Durante el primer a√Īo de vida de mi hija, exclusivamente extra√≠ y aliment√© con biber√≥n mi leche materna. Fue dificil. Esta es mi historia.

Cuando nació Navi, tenía un problema en el cuello que le impedía amamantar. Desafortunadamente, este problema no se diagnosticó ni se trató adecuadamente hasta que tuvo alrededor de seis semanas, y para entonces las botellas se habían convertido en su mejor amiga. Una vez que su cuello pudo moverse fácilmente en ambas direcciones, traté de que aceptara mi pecho una vez más. Ella no lo estaba teniendo, y la hora de comer se convirtió en un momento de pavor para mí. Y para ella también. Me ponía nerviosa y sudorosa, su cara se ponía roja como la sangre, y los gritos que seguían eran casi demasiado para mí.

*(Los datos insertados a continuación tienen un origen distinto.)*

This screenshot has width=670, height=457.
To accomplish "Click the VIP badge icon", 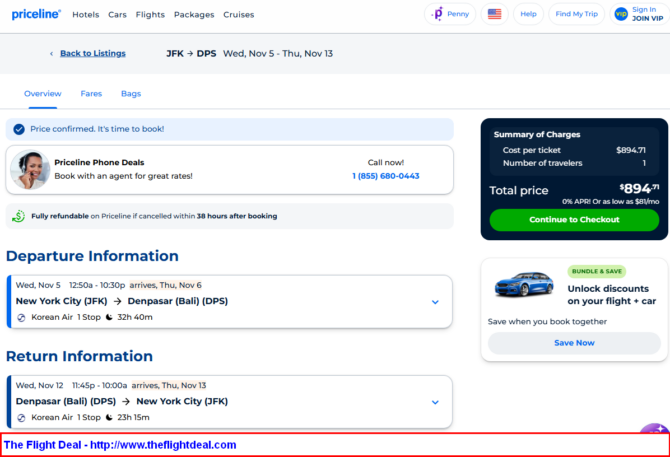I will 621,14.
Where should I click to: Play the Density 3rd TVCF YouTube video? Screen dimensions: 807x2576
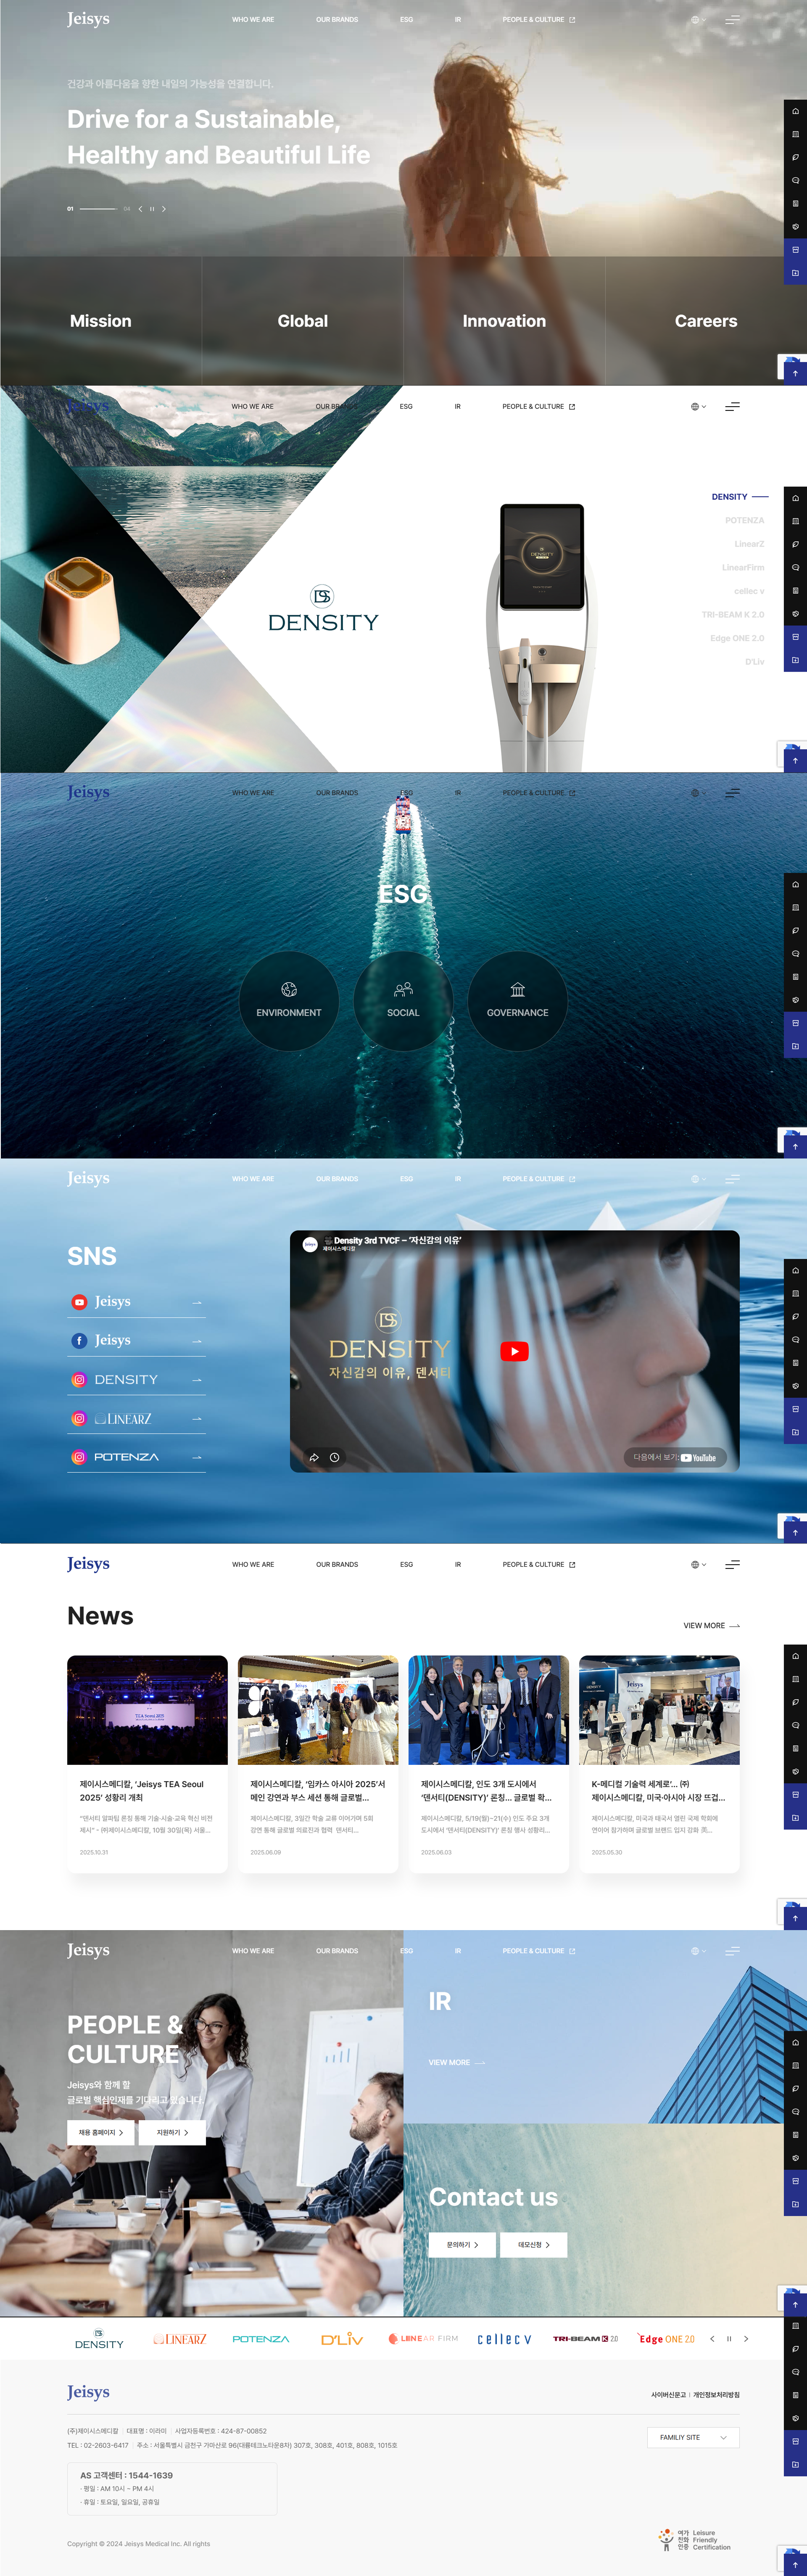click(x=514, y=1351)
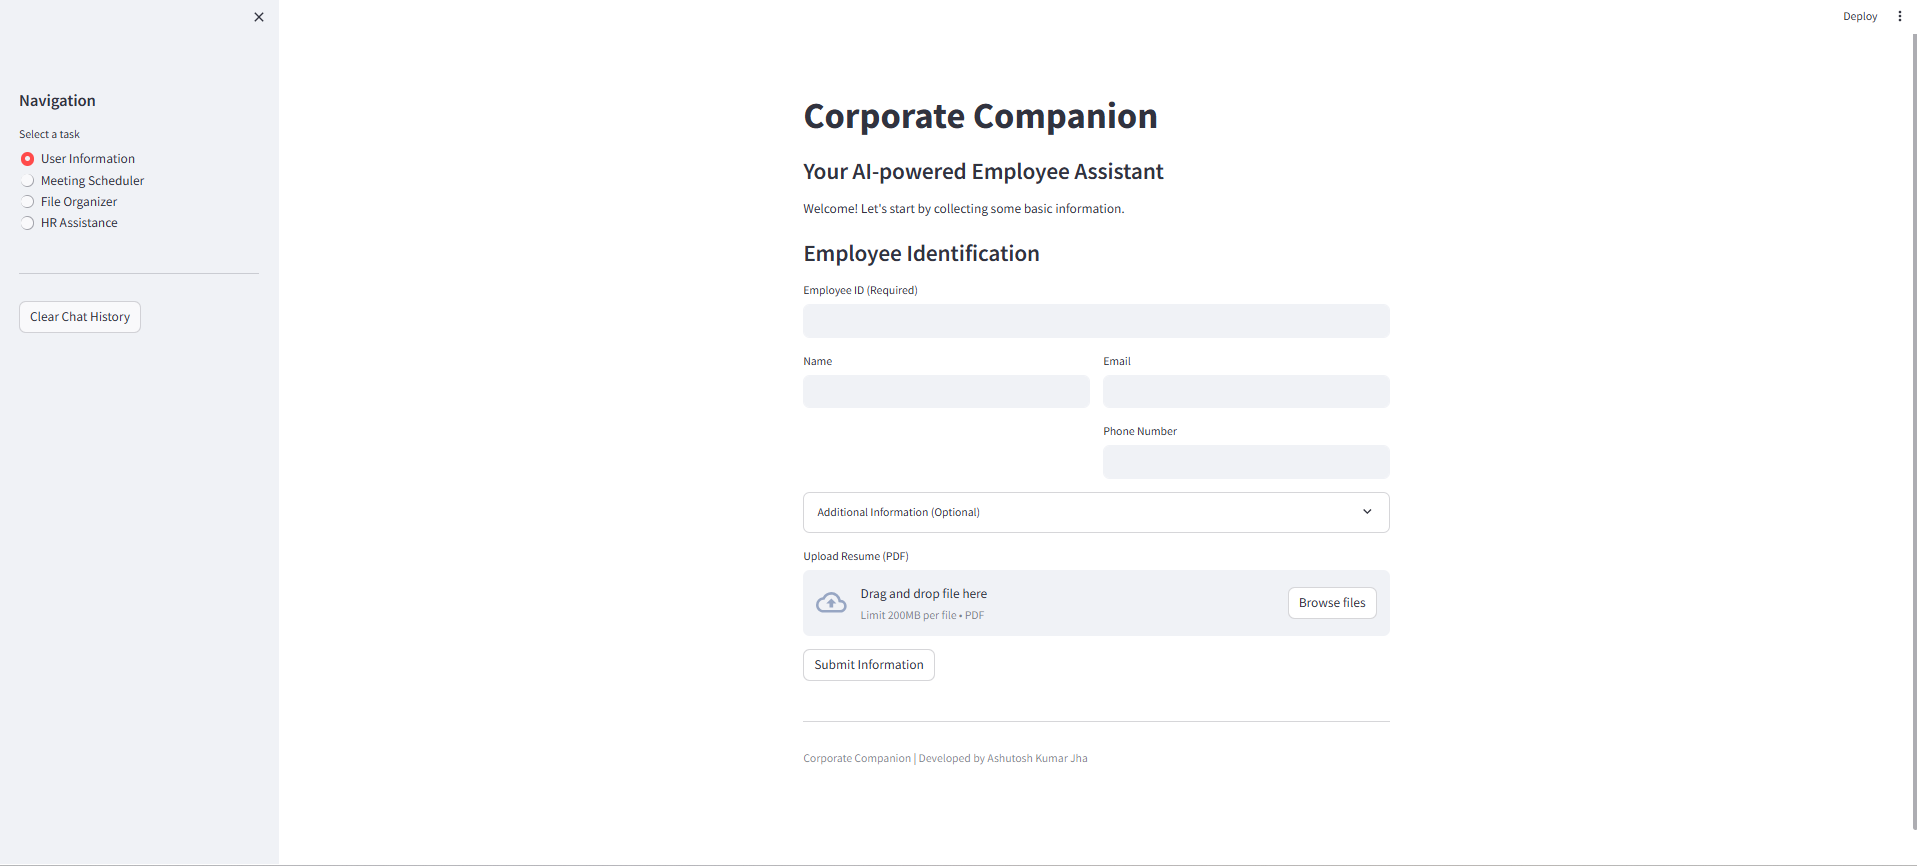Select the HR Assistance radio option

coord(69,223)
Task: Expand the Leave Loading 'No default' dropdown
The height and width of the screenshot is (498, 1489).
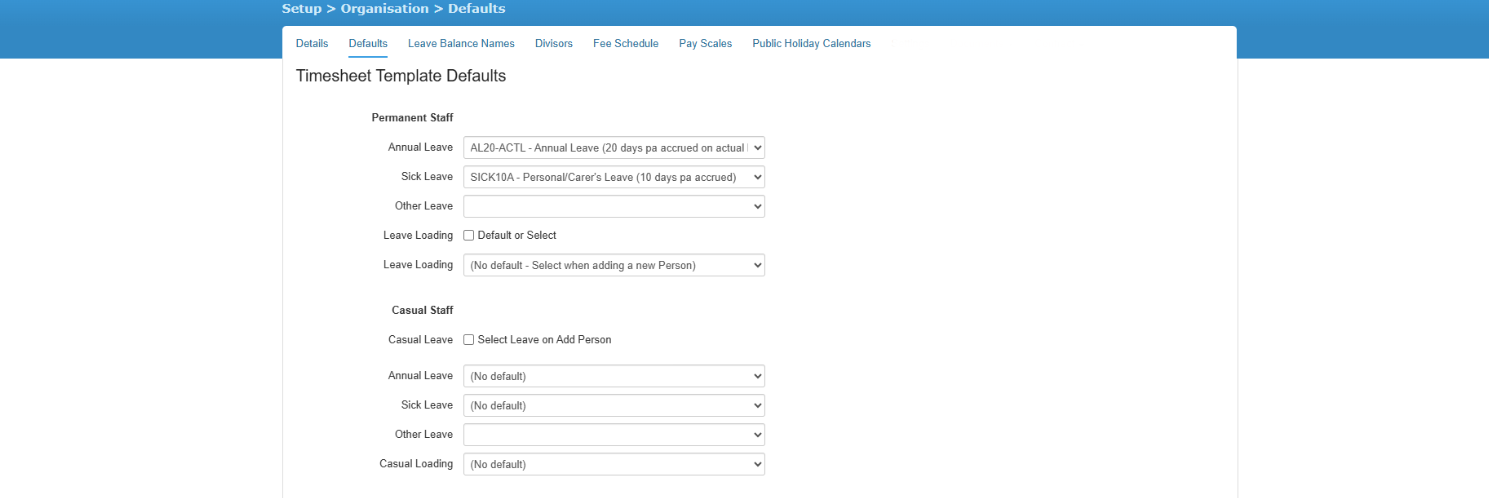Action: pos(614,265)
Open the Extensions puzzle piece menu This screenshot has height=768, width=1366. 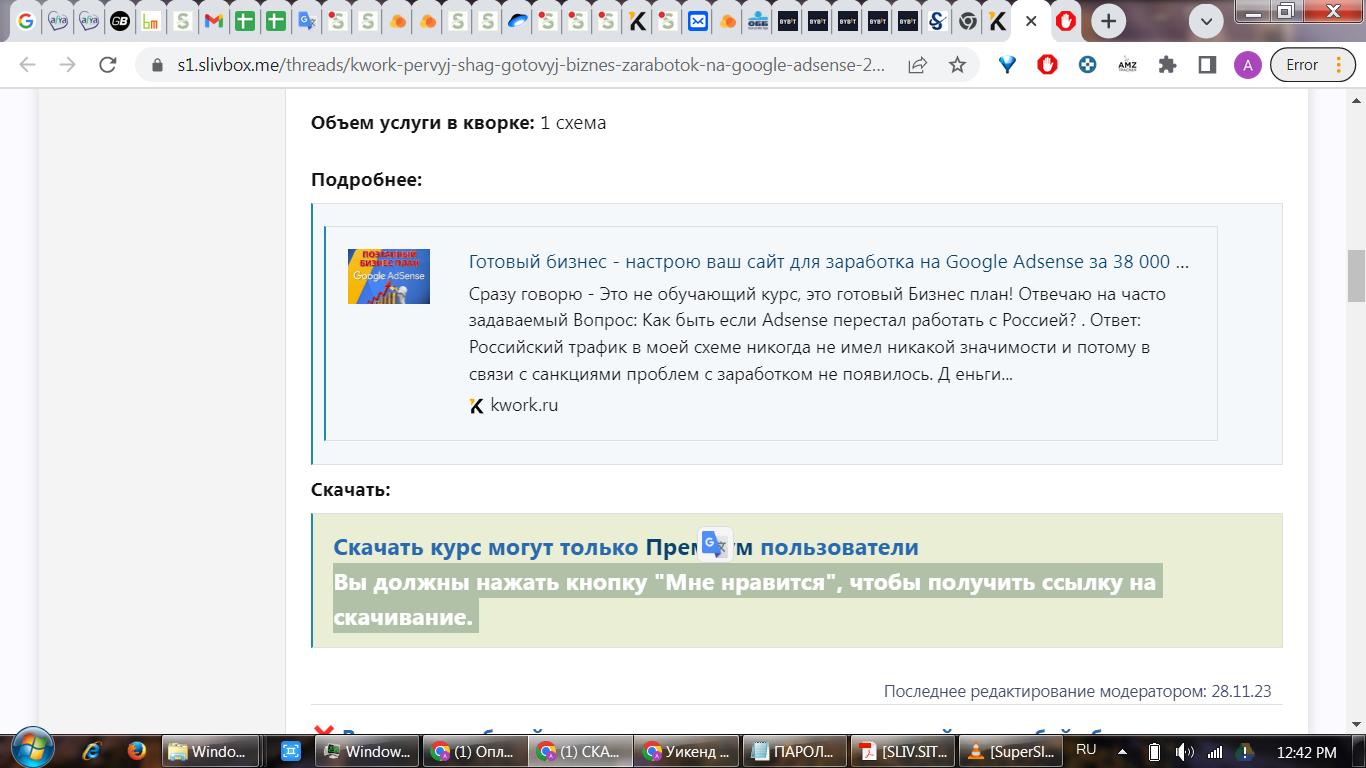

Pensé mucho en lo que era realmente importante para mí y decidí que lo que más quería era que ella obtuviera mi leche, y si ella la obtenía de mí, entonces eso era genial. Y si lo sacaba de una botella, también estaba bien.

Cuando todo estuvo dicho y hecho, solo tuvimos dos intentos exitosos de enganche, y me resign√© a bombear a tiempo completo. Puse mi mirada en la marca de los tres meses y luch√© para abrirme paso a trav√©s de las trincheras de Pumpland. Durante el primer mes, bombe√© religiosamente cada tres horas durante 15 minutos a la vez. Despu√©s de la marca de un mes, reduje a cada cuatro horas (que inclu√≠a una bomba de la mitad de la noche). Sacaba leche a primera hora de la ma√Īana antes de que mi esposo, Chris, se fuera a trabajar, nuevamente a la hora del almuerzo, luego a las 3 pm, 6 pm, 10 pm y una vez en medio de la noche cuando ella se despertaba para comer.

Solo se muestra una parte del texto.